Il punto di rottura è la deriva di questa estate folle. Un'estate di ammutinati e malati immaginari, scenette buone al massimo per una pièce teatrale, per attori consumati sulla scena del pallone moderno. Vuoi cambiare squadra e non te lo permettono solo perché hai firmato un contratto? Ma come si permettono! E allora basta che si ribelli uno e lo fanno tutti. Ma tutti davvero. La lista è nota e si allunga di giorno in giorno: Keita (certificato medico), Bernardeschi (certificato medico e niente ritiro a Moena con la Fiorentina), Kalinic (certificato medico), Spinazzola (convocazione rifiutata), Dembelé (fuga e assenza ingiustificata all'allenamento del Dortmund) e, infine, Niang (certificato medico). Tutti travolti dal ciclone mercato, stressati, perché questa è quasi sempre la diagnosi ufficiale, dall'impossibilità di potersi trasferire nella squadra preferita. Il resto, i contratti, i rapporti con la società e con i tifosi, si fottano allegramente. Professionisti sì, ma della fuga.

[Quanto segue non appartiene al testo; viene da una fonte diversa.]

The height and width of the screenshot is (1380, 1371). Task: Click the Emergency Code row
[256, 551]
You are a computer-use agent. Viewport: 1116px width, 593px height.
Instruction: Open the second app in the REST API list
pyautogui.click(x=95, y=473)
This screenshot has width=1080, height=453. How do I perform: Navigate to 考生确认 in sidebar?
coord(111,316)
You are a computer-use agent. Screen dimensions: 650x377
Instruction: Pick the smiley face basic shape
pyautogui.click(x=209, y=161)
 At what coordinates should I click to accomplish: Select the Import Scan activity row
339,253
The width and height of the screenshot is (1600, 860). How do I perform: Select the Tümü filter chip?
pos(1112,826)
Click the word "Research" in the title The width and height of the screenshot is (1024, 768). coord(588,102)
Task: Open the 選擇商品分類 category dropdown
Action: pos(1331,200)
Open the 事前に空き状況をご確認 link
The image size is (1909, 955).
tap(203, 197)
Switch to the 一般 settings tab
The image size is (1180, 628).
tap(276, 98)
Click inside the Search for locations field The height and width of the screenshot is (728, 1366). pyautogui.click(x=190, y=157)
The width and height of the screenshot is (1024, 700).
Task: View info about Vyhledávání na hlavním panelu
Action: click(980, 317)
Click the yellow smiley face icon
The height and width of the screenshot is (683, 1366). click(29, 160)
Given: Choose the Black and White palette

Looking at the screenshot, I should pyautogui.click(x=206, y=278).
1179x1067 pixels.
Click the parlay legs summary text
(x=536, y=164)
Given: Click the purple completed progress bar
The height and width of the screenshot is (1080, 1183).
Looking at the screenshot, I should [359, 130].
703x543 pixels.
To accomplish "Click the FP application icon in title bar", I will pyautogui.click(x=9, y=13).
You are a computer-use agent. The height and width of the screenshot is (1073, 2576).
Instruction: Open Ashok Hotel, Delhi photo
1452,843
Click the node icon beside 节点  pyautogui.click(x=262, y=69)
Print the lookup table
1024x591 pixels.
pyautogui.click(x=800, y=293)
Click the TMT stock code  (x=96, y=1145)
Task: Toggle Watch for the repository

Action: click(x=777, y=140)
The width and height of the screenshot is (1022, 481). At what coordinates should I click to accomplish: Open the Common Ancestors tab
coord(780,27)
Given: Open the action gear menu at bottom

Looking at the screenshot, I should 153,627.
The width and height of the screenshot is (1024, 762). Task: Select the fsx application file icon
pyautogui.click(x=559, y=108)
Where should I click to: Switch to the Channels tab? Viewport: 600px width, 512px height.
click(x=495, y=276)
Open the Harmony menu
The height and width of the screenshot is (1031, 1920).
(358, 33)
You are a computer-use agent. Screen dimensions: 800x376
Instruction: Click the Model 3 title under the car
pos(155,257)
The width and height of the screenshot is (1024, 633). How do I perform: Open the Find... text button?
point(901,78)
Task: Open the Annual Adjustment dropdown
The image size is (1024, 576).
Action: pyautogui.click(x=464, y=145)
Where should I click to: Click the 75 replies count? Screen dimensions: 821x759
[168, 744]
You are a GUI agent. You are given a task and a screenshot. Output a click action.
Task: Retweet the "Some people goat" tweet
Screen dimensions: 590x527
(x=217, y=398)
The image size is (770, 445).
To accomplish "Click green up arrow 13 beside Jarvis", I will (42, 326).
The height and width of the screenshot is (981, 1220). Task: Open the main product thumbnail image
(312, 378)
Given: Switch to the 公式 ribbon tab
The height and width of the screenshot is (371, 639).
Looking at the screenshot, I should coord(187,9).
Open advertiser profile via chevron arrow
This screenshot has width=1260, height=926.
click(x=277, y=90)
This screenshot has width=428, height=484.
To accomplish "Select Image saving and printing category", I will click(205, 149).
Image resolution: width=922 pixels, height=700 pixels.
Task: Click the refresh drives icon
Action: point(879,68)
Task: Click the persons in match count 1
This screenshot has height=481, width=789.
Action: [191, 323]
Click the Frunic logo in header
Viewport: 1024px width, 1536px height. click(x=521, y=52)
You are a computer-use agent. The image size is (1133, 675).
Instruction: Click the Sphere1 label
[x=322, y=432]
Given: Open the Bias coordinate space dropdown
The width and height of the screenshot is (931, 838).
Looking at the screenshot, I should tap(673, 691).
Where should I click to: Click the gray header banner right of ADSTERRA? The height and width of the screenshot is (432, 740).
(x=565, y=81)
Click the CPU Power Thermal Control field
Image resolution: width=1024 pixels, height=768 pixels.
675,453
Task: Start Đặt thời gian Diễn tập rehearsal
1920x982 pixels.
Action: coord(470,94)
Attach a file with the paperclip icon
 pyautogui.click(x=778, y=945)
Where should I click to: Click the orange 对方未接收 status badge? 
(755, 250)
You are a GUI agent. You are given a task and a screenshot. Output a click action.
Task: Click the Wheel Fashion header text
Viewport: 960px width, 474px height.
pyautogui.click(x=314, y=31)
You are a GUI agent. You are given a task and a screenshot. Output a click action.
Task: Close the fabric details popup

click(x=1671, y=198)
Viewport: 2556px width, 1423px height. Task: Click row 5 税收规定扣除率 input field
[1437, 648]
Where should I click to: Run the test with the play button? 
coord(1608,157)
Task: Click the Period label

Sia chiaro: se la tua società ti vuole cedere, come nel caso di Niang, hai anche il diritto di sceglierti la destinazione. Ma sia chiaro anche che la destinazione si sceglie insieme. Insomma, a ciascuno il proprio pezzo di torta, ma la fetta avvelenata non può far parte del piatto. Per capirci: un conto sono i 20 milioni che il Milan avrebbe incassato dallo Spartak Mosca (lecito, più che lecito, che Niang non voglia andare in Russia). Altro sono i 12 offerti dal Torino. Ecco, in quegli otto milioni, oggi, si infila come niente il medico di base. E se poi sui social i tifosi non ci vedono più dalla rabbia - e se la prendono con giocatore e medico -, se poi tutto sembra una mera questione morale tra chi ha tutto e chi si ammazza di lavoro per guadagnarsi una pagnotta che nemmeno sempre si riesce a portare a tavola, beh, se questo accade è solo un numero dello stesso circo. Lo show, manco a dirlo, va avanti.

Resta da capire, sarebbe curioso capire, come ci si possa difendere e se è questo quello che dobbiamo e dovremo aspettarci in futuro. Oppure se la Figc e la Lega decideranno prima o dopo che è arrivato il momento (subito, oggi, adesso) di dire basta e trovare una soluzione. Perché si può anche scivolare via dall'eleganza di un contratto firmato in bianco, ma non si può sempre scappare dalle proprie responsabilità. Scripta, quando si mette nero su bianco, manent. Se l'inchiostro usato non è simpatico e il comportamento, ahinoi, non troppo.